-------- Reading text --------
Campaign Management System Design

Published in

BSADD

8 min readJun 26, 2020

Description:

Fake Company is going to build a campaign management system. And a part of it is sending campaign messages to users via email. In the Customer model of Fake Company, they have the user details (such as email, phone number…etc) of all their customers. The campaign will be launched on June 24, 2020. Therefore we’ll have to design a Campaign Management System through which we will launch various types of campaigns targeting many customers and let them know about the ongoing campaigns through email.

System V1

Current System

In this system, we will fetch the desired user’s information from the user database and take the email id and start sending them an email.

A certain DB contains the information of all the users.
We fetch all the User records from the DB.
A User Model has the email and phone number
Among all the fetched records we filter all the records with email and send them to a separate process namely Email Sending Process. This process gets all the emails and starts sending emails to those mail one by one.

This whole process is triggered by a Cron Job which is executed at the 00:00 am. So we will write a routine in the cronwhich will trigger our fetch-item-from-db process. We can put the fetch-item-from-db and the cron routine in the same server to lessen the delay.

Modifications

Rather than fetching all the user parameters we only need user_id, user_email. No need to load the whole user record. In this way, we are saving space in our server’s memory. Why? If you load all the information and if the information for a user is 1KB, for 20 million users it is around 19 GB data. So we can reduce occupying this space by only loading the id and email.

System V2

In this version, we have two separate processes P1 and P2 to handle the Email work and SMS work. And we are also fetching only the email and phone number of the user.

Looks good?

Well, if you want to send 100~300 emails, well then it seems good. But what if you want to send 20,000 emails? Then we have a problem.

Problems of V2

If the email process (the triangle in the upper portion of the image) is an HTTP/HTTPS process, then we can send the email id one by one from our db-fetching-process to our email process. So what is the problem?
-------- Recorded data --------
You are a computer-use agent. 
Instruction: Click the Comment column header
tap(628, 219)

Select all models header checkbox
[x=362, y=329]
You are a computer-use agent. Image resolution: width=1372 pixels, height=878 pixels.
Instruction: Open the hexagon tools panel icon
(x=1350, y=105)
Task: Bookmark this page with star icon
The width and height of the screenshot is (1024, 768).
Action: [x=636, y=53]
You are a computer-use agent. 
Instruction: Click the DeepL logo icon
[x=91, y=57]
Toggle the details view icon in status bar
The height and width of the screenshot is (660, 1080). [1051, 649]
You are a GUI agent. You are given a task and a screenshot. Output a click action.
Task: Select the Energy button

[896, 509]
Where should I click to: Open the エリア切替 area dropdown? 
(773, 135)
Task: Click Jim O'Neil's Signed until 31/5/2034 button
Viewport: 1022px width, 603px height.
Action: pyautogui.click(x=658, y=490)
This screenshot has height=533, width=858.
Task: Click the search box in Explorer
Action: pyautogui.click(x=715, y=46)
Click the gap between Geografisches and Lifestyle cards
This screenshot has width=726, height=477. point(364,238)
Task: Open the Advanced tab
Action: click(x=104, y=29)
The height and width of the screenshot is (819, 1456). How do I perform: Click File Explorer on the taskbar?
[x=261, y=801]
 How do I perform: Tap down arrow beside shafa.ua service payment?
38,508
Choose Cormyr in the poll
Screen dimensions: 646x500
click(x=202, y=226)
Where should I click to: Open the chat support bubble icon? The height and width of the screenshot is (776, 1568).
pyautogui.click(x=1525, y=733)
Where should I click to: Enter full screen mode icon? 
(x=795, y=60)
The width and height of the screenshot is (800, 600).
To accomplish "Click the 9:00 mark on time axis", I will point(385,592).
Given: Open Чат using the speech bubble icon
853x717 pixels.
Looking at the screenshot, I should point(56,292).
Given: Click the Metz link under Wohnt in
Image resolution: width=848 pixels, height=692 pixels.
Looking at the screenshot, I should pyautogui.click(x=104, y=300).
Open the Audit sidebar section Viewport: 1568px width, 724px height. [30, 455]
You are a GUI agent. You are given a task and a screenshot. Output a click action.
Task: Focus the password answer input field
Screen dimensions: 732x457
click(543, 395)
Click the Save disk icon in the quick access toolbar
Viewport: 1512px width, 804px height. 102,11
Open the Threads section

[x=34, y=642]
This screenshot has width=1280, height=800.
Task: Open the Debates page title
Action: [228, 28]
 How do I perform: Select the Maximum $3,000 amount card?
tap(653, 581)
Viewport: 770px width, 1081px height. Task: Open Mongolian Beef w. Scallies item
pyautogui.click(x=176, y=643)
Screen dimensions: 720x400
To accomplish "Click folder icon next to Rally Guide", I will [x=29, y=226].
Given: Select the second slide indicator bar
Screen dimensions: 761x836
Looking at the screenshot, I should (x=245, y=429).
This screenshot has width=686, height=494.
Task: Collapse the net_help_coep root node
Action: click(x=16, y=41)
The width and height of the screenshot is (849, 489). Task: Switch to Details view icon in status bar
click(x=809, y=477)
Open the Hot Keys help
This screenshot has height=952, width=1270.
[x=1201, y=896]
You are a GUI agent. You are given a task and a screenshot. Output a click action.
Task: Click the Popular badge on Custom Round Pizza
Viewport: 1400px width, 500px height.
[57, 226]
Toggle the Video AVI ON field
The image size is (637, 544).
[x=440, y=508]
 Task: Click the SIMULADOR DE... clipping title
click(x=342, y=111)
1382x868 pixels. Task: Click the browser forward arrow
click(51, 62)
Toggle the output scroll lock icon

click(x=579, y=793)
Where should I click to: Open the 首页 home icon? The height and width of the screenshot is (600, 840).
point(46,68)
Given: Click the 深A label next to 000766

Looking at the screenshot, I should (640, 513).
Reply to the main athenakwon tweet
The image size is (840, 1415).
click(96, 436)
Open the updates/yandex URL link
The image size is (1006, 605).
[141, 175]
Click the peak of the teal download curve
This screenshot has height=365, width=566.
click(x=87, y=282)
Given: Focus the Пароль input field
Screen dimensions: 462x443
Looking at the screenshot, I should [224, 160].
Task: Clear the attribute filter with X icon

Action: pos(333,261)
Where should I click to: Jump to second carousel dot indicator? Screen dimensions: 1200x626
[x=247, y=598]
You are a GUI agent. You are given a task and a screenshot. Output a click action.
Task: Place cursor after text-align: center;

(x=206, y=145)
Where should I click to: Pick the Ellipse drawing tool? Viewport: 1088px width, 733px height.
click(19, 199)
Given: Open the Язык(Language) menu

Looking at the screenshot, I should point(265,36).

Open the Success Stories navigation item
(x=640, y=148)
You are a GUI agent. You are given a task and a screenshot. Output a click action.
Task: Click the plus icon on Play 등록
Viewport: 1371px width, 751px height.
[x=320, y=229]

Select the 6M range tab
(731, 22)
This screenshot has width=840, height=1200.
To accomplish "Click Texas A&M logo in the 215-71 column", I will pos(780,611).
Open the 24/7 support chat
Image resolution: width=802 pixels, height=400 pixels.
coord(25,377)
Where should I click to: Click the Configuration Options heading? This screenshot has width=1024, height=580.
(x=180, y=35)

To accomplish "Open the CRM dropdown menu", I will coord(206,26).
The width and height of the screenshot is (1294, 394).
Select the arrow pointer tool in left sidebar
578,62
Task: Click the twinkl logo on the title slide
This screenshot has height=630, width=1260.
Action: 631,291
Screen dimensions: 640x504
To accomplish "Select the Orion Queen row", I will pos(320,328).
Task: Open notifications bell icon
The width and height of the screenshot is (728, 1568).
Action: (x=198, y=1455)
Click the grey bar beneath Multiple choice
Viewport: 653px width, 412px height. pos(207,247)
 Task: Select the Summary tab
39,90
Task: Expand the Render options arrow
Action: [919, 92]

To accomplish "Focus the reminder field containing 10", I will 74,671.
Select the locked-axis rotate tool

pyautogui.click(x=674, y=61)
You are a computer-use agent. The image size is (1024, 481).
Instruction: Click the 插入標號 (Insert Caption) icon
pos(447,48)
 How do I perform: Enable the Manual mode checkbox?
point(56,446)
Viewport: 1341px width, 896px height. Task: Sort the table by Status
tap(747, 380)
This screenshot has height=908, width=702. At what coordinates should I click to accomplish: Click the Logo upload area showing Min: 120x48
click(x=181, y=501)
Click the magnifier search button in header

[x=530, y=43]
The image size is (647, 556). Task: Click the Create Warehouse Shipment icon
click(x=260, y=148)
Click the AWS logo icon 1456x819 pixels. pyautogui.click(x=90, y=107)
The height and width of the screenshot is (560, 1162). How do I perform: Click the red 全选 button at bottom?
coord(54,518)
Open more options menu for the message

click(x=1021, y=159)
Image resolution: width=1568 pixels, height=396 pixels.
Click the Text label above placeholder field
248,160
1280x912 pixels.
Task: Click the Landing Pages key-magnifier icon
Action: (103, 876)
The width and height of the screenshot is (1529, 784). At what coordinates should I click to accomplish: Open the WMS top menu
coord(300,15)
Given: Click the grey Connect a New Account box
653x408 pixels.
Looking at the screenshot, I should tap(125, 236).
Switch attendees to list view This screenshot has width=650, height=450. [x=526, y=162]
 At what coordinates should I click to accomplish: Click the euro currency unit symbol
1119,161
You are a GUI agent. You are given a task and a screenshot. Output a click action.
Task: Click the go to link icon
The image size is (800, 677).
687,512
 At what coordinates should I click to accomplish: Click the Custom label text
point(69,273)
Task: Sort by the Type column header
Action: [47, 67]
--------
Problems and tasks –
1 – Do these statements agree with the campaign management text? Answer yes or no for each and quote the deciding words of the text.
(a) The cron job that starts the process runs at 00:00 am.
(b) In System V2, one process handles both the email work and the SMS work.
(c) Loading 1KB of information per user for 20 million users comes to around 19 GB.
2 – Reproduce word for word the part of the campaign management text starting with "Modifications" and going on through "id and email.".

Answers in order –
1 –
(a) Yes: "This whole process is triggered by a Cron Job which is executed at the 00:00 am."
(b) No: "we have two separate processes P1 and P2 to handle the Email work and SMS work."
(c) Yes: "if the information for a user is 1KB, for 20 million users it is around 19 GB data."

2 –
Modifications

Rather than fetching all the user parameters we only need user_id, user_email. No need to load the whole user record. In this way, we are saving space in our server’s memory. Why? If you load all the information and if the information for a user is 1KB, for 20 million users it is around 19 GB data. So we can reduce occupying this space by only loading the id and email.